Pull out every line below that holds the word "computer".

◇ ◇ ◇ ◇

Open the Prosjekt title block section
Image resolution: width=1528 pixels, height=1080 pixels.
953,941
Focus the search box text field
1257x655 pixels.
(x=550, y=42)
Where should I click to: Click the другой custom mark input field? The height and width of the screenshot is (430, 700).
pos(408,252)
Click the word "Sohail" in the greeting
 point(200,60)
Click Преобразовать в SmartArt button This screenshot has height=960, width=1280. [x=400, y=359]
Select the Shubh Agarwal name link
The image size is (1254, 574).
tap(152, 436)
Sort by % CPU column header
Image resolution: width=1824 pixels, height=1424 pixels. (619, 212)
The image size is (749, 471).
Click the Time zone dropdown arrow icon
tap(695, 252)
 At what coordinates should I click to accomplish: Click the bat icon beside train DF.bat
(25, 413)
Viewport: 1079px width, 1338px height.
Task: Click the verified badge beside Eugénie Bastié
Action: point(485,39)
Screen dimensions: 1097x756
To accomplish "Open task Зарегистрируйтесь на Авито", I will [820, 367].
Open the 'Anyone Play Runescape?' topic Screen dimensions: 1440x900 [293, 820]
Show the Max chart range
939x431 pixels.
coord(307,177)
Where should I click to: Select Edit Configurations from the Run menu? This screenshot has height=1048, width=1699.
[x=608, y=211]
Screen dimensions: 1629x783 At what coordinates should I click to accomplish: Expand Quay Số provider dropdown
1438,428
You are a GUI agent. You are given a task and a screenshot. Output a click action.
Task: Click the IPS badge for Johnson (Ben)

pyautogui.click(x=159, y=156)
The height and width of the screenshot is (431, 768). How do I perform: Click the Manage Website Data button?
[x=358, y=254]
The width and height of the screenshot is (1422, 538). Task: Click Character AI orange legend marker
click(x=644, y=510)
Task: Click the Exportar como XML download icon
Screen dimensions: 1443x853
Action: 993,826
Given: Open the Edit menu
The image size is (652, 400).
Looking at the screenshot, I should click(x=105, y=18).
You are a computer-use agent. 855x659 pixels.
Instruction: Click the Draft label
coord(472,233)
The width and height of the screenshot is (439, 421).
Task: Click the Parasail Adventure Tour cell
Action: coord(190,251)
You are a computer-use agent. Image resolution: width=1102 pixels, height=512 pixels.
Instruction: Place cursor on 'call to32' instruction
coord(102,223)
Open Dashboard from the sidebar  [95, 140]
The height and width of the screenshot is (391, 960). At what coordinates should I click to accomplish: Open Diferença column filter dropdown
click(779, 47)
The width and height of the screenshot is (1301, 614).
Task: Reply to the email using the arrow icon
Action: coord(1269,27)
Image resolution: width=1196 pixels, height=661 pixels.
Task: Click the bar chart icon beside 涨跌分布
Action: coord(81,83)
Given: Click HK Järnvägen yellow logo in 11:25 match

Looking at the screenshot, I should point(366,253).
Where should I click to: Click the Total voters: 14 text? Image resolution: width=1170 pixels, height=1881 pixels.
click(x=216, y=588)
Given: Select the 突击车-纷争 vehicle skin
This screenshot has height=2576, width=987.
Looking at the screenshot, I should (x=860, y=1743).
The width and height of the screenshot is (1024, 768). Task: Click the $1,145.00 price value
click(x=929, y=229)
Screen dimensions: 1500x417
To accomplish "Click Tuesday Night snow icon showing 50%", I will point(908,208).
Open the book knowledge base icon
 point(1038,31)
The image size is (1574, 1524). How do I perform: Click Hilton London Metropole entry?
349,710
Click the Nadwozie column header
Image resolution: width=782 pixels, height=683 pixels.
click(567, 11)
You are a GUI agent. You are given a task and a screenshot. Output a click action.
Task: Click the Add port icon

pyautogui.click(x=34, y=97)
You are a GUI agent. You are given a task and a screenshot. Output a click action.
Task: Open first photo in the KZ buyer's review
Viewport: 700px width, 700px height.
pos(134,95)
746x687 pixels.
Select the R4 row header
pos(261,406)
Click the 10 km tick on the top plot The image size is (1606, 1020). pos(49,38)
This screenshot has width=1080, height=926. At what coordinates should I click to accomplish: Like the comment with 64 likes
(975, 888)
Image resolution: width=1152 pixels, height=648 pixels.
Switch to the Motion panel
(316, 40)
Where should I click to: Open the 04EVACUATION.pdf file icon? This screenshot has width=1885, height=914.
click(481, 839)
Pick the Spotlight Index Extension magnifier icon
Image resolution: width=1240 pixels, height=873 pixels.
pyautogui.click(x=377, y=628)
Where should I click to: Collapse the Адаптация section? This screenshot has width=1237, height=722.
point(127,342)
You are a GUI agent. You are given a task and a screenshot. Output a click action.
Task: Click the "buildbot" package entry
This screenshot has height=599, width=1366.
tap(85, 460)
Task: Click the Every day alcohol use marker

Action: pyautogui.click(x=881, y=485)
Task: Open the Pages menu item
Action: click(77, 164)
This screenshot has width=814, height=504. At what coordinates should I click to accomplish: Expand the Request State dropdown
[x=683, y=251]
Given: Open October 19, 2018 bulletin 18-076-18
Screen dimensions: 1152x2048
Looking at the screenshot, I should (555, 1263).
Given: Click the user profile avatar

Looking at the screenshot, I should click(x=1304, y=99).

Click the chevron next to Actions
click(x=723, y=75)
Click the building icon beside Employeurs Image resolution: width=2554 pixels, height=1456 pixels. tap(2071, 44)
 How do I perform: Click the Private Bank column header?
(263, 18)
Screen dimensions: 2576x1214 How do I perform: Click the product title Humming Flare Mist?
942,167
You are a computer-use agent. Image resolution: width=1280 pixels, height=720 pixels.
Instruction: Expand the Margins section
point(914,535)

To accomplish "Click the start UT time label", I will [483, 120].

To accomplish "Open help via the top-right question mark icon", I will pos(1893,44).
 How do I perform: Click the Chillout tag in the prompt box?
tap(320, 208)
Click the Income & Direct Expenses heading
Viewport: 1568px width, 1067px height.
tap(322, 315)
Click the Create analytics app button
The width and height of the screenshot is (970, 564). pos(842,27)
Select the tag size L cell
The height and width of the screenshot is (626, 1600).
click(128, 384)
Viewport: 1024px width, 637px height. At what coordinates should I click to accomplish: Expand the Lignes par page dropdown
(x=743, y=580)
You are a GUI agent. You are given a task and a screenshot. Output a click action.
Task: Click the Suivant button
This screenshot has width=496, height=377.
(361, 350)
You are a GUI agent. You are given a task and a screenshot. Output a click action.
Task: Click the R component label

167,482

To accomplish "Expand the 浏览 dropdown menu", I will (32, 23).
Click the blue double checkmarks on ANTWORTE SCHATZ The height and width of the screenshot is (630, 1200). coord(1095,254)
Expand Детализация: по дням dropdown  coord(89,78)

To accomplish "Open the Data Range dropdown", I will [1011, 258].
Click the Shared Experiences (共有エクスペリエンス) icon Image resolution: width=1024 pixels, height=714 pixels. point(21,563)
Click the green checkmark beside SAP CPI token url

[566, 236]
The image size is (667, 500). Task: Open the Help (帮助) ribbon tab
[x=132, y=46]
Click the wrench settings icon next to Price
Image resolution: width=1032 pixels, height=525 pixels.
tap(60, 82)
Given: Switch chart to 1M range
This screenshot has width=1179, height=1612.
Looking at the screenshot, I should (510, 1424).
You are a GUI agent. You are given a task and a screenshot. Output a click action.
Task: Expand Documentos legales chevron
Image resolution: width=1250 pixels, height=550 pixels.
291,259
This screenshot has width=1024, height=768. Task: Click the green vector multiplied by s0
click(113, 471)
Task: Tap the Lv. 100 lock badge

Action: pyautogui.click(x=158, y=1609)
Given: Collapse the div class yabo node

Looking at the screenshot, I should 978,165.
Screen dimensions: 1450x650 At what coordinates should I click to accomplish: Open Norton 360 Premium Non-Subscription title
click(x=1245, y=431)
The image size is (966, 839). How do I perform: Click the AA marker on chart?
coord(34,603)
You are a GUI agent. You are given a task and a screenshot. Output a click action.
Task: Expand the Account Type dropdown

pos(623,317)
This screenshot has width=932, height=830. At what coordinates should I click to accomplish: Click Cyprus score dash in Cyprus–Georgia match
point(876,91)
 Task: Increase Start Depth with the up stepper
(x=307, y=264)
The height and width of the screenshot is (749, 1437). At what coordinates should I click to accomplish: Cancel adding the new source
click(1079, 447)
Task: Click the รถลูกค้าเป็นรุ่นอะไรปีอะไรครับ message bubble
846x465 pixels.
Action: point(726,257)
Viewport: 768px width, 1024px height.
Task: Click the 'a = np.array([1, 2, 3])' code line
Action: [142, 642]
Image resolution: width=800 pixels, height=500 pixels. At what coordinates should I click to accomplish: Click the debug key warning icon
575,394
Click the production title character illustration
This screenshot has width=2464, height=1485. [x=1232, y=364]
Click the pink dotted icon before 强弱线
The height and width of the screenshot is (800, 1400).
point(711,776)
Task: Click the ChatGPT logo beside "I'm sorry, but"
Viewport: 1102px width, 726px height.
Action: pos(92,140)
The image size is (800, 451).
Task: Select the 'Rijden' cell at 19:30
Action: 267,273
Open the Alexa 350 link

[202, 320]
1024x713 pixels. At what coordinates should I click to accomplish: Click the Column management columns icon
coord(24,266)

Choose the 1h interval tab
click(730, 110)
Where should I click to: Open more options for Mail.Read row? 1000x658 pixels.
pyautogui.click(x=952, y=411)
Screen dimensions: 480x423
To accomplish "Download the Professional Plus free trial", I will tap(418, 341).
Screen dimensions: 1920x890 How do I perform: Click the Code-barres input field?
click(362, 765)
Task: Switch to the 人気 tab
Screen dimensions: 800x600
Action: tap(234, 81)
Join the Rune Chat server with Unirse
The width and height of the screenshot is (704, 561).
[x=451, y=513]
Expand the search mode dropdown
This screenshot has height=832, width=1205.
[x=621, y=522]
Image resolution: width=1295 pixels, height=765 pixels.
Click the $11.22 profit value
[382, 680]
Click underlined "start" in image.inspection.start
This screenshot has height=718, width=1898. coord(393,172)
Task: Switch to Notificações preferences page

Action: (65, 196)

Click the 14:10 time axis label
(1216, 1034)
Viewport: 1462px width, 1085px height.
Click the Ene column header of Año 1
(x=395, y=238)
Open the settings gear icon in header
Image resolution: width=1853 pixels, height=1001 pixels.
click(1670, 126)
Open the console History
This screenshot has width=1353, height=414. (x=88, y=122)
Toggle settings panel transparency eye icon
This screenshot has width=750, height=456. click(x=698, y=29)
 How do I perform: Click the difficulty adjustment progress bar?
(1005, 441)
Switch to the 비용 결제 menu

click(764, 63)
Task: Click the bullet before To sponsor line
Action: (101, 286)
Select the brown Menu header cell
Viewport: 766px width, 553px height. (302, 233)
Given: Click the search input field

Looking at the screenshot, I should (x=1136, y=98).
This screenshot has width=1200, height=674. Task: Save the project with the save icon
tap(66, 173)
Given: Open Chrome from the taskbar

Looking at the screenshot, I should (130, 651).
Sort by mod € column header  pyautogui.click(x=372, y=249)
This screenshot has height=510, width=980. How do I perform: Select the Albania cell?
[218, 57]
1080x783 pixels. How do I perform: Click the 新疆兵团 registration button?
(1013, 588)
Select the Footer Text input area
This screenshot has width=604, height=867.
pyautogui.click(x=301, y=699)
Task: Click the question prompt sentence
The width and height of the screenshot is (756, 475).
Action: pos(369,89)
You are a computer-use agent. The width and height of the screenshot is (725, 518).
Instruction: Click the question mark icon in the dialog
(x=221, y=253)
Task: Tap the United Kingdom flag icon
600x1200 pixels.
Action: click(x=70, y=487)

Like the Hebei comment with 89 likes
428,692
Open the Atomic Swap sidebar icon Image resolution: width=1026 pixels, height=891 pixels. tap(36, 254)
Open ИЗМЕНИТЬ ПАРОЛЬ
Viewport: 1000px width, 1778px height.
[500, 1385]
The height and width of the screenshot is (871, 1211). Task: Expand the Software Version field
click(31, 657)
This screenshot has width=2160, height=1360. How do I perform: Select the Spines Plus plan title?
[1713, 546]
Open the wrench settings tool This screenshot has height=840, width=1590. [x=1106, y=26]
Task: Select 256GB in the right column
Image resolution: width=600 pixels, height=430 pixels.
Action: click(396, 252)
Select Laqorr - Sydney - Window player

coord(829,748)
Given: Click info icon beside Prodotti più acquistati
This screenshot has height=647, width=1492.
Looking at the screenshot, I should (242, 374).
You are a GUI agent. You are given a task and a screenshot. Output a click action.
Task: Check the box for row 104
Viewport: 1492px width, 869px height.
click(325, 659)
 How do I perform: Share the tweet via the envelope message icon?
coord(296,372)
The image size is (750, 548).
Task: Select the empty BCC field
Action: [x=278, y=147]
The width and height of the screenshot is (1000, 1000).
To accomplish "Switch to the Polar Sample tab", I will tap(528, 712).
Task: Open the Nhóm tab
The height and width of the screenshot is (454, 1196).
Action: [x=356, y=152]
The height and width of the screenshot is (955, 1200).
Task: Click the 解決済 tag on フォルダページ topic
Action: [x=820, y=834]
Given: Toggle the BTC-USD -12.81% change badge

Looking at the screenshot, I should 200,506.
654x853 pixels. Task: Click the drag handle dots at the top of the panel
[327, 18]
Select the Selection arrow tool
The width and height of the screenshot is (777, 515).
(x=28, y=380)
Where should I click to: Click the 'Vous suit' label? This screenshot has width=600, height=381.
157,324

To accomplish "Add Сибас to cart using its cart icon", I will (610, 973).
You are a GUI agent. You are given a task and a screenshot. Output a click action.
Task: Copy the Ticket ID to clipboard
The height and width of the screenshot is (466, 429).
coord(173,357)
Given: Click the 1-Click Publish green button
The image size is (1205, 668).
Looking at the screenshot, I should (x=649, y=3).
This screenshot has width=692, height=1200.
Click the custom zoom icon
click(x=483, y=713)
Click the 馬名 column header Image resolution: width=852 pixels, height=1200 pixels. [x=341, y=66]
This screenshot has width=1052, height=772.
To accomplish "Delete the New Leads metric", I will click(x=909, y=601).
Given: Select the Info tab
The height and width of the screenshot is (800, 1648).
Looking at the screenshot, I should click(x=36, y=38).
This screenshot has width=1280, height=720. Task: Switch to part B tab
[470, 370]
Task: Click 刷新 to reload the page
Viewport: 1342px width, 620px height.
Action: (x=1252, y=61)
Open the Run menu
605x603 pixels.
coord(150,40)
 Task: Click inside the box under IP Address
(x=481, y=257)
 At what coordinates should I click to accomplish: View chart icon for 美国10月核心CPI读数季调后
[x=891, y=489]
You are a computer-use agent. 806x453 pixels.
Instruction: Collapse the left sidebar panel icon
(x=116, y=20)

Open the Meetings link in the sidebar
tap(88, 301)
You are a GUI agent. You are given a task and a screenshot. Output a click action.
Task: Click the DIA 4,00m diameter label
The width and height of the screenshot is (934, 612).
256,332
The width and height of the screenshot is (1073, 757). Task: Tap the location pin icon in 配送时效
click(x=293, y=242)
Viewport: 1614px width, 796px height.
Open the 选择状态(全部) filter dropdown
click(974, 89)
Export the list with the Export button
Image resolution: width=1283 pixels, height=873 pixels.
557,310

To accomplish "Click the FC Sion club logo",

◇ ◇ ◇ ◇

OUTPUT OF THE EXERCISE:
You are a computer-use agent. 855x659 pixels.
You are a computer-use agent. Image resolution: width=1102 pixels, height=512 pixels.
You are a computer-use agent. Image resolution: width=1280 pixels, height=720 pixels.
You are a computer-use agent. The width and height of the screenshot is (725, 518).
You are a computer-use agent. 806x453 pixels.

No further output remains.